-- Exercise --
Print the stretch of the listing from the line containing "The width and height of the screenshot is (450, 532)." through the line containing "click(x=383, y=293)", reproducing each line exactly.

-- Raw data --
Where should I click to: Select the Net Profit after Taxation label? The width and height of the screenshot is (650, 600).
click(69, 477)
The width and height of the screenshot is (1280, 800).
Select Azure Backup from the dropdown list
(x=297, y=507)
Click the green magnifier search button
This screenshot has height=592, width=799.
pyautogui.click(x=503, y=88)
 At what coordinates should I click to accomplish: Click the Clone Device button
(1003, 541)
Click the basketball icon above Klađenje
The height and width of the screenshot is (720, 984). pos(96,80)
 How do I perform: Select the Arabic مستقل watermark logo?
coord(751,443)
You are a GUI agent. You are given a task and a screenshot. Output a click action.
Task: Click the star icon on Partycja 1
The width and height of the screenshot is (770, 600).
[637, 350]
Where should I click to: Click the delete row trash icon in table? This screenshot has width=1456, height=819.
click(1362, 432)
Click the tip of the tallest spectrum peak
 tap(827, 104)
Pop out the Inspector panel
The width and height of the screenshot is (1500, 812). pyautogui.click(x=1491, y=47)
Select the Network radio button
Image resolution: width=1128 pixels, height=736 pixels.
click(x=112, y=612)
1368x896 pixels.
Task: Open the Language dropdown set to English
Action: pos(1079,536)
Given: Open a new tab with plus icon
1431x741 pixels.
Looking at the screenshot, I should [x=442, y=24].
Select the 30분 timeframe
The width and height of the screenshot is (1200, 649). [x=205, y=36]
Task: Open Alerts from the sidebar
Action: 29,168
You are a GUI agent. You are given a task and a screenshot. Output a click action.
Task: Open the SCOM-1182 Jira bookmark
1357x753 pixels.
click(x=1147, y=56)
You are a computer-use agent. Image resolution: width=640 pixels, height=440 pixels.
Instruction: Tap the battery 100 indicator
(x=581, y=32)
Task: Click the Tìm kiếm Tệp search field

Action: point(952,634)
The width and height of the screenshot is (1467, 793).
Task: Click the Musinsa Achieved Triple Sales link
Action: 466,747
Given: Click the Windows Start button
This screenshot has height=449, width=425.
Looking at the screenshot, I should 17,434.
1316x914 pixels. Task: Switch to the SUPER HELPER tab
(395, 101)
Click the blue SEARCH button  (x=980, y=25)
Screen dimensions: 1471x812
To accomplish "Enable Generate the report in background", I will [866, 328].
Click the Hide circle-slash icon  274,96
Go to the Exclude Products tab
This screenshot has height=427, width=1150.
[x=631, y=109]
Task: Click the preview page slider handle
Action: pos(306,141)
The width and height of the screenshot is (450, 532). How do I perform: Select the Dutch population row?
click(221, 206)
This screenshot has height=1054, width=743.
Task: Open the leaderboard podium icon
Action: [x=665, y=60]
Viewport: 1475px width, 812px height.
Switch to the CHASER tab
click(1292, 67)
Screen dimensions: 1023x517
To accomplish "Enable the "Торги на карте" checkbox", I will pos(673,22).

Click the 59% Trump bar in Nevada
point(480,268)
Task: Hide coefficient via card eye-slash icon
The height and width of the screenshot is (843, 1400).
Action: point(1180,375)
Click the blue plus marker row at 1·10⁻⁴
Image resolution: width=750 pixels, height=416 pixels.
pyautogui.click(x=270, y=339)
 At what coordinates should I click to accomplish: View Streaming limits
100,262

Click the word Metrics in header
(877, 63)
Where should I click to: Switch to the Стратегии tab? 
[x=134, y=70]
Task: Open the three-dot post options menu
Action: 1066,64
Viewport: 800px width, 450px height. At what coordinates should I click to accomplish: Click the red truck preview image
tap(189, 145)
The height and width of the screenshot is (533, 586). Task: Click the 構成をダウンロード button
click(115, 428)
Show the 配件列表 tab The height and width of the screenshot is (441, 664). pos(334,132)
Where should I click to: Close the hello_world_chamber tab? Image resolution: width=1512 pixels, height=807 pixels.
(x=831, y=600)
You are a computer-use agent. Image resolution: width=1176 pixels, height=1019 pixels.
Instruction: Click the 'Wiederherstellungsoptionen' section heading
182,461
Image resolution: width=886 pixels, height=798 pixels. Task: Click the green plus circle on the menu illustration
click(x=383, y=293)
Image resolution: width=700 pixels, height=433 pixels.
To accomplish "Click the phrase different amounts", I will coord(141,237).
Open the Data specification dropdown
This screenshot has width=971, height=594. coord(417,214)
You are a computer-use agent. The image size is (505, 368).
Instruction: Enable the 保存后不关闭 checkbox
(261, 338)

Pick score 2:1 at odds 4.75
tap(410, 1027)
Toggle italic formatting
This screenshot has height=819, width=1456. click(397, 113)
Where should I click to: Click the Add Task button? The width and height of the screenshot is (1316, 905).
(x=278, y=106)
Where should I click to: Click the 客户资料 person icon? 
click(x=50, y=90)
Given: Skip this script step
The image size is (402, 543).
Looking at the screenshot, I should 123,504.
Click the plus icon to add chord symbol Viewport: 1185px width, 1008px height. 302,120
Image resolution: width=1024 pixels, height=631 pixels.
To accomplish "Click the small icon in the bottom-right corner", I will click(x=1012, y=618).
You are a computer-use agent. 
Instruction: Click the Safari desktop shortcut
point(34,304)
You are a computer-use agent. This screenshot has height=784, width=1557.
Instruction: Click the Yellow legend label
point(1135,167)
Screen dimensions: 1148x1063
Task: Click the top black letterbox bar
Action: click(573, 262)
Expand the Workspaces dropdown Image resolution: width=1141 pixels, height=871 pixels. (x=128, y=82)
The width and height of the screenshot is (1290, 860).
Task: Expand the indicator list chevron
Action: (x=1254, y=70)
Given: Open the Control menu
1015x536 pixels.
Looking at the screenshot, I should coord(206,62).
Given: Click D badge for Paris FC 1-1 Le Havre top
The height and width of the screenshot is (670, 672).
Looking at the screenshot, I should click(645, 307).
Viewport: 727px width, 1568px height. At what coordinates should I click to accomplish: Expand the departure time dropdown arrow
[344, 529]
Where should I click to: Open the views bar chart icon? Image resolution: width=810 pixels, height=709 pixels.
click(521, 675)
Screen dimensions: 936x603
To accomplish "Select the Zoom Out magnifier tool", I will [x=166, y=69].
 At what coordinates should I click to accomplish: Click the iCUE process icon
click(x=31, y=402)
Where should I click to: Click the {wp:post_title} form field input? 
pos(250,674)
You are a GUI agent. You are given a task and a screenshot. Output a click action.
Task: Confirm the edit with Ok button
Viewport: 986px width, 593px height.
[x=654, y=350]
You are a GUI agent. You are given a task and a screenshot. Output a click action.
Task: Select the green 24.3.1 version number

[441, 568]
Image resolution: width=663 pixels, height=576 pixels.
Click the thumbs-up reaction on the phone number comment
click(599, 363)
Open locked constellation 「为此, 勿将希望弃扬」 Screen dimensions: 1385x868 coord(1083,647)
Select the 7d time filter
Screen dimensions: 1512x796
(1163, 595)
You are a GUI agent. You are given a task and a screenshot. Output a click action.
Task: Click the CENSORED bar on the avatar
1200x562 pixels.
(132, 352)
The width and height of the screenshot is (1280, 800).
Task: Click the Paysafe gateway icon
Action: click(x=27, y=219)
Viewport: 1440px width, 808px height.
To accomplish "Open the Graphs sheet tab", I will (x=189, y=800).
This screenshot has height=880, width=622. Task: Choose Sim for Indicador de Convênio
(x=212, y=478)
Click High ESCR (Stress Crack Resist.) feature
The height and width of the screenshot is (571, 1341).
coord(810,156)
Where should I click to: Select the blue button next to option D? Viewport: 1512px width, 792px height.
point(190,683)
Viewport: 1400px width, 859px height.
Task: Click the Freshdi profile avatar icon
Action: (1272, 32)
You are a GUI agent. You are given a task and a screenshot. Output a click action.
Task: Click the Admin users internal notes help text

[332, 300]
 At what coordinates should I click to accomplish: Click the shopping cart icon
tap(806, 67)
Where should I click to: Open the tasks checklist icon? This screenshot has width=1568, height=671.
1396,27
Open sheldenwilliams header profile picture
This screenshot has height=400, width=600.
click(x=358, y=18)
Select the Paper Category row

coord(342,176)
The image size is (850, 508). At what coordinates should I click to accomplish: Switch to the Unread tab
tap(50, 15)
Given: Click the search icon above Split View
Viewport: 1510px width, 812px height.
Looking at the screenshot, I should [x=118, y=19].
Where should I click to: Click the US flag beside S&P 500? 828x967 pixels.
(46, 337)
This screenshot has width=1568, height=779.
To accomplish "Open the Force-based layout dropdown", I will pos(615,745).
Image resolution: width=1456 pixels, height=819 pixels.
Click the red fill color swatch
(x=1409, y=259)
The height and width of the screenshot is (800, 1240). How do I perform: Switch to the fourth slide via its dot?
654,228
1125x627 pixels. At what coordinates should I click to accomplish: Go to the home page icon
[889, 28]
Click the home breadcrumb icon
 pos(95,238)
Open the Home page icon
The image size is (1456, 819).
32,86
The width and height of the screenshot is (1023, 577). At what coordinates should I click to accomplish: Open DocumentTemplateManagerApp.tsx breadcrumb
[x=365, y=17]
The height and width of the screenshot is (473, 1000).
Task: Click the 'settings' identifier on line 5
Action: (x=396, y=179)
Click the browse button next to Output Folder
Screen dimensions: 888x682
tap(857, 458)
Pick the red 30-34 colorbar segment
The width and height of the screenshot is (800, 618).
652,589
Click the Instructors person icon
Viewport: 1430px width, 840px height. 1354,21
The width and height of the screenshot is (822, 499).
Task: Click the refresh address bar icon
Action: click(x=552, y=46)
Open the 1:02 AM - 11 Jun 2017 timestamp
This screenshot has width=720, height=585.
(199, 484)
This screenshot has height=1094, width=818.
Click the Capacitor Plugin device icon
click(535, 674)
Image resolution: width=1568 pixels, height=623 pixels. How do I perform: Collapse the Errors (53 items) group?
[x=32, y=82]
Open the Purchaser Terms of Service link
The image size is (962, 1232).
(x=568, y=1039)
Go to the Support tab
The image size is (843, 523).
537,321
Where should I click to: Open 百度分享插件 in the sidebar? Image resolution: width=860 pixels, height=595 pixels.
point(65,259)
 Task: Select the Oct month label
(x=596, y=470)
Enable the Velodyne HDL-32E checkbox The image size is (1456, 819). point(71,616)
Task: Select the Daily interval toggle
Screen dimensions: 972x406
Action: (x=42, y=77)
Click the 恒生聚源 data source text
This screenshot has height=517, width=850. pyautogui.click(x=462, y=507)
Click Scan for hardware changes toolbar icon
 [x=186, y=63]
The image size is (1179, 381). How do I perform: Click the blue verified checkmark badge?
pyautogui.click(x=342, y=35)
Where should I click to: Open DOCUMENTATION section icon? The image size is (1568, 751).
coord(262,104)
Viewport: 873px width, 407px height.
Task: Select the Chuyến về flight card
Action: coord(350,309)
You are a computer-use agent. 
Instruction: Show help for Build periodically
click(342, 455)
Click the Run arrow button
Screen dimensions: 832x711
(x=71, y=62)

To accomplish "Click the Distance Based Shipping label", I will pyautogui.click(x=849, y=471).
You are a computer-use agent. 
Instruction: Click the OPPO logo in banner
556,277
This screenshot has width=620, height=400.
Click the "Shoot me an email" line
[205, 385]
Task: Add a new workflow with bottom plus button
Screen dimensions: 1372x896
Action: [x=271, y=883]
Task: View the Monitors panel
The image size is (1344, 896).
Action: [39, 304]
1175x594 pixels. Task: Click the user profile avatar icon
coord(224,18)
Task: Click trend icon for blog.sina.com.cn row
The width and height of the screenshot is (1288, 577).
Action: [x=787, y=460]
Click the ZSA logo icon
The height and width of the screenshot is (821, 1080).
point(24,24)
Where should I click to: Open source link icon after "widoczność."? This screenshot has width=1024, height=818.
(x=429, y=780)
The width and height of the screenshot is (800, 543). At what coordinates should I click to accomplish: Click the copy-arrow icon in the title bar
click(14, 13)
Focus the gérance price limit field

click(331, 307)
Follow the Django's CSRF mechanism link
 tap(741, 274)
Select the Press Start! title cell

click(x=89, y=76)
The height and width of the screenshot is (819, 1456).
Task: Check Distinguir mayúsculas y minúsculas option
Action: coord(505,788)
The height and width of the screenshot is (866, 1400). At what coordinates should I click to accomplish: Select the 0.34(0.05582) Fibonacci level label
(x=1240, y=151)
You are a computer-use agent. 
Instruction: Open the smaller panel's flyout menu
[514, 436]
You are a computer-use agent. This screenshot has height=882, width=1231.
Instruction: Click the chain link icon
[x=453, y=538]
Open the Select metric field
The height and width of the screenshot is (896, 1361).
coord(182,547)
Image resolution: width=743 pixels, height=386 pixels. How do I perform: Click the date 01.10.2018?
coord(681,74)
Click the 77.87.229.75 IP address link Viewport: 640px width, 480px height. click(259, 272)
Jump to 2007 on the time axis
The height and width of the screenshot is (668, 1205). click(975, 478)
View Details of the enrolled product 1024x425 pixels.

-- Full output --
The width and height of the screenshot is (450, 532). How do I perform: Select the Dutch population row?
click(221, 206)
This screenshot has height=1054, width=743.
Task: Open the leaderboard podium icon
Action: [x=665, y=60]
Viewport: 1475px width, 812px height.
Switch to the CHASER tab
click(1292, 67)
Screen dimensions: 1023x517
To accomplish "Enable the "Торги на карте" checkbox", I will pos(673,22).

Click the 59% Trump bar in Nevada
point(480,268)
Task: Hide coefficient via card eye-slash icon
The height and width of the screenshot is (843, 1400).
Action: point(1180,375)
Click the blue plus marker row at 1·10⁻⁴
Image resolution: width=750 pixels, height=416 pixels.
pyautogui.click(x=270, y=339)
 At what coordinates should I click to accomplish: View Streaming limits
100,262

Click the word Metrics in header
(877, 63)
Where should I click to: Switch to the Стратегии tab? 
[x=134, y=70]
Task: Open the three-dot post options menu
Action: 1066,64
Viewport: 800px width, 450px height. At what coordinates should I click to accomplish: Click the red truck preview image
tap(189, 145)
The height and width of the screenshot is (533, 586). Task: Click the 構成をダウンロード button
click(115, 428)
Show the 配件列表 tab The height and width of the screenshot is (441, 664). pos(334,132)
Where should I click to: Close the hello_world_chamber tab? Image resolution: width=1512 pixels, height=807 pixels.
(x=831, y=600)
You are a computer-use agent. Image resolution: width=1176 pixels, height=1019 pixels.
Instruction: Click the 'Wiederherstellungsoptionen' section heading
182,461
Image resolution: width=886 pixels, height=798 pixels. Task: Click the green plus circle on the menu illustration
click(x=383, y=293)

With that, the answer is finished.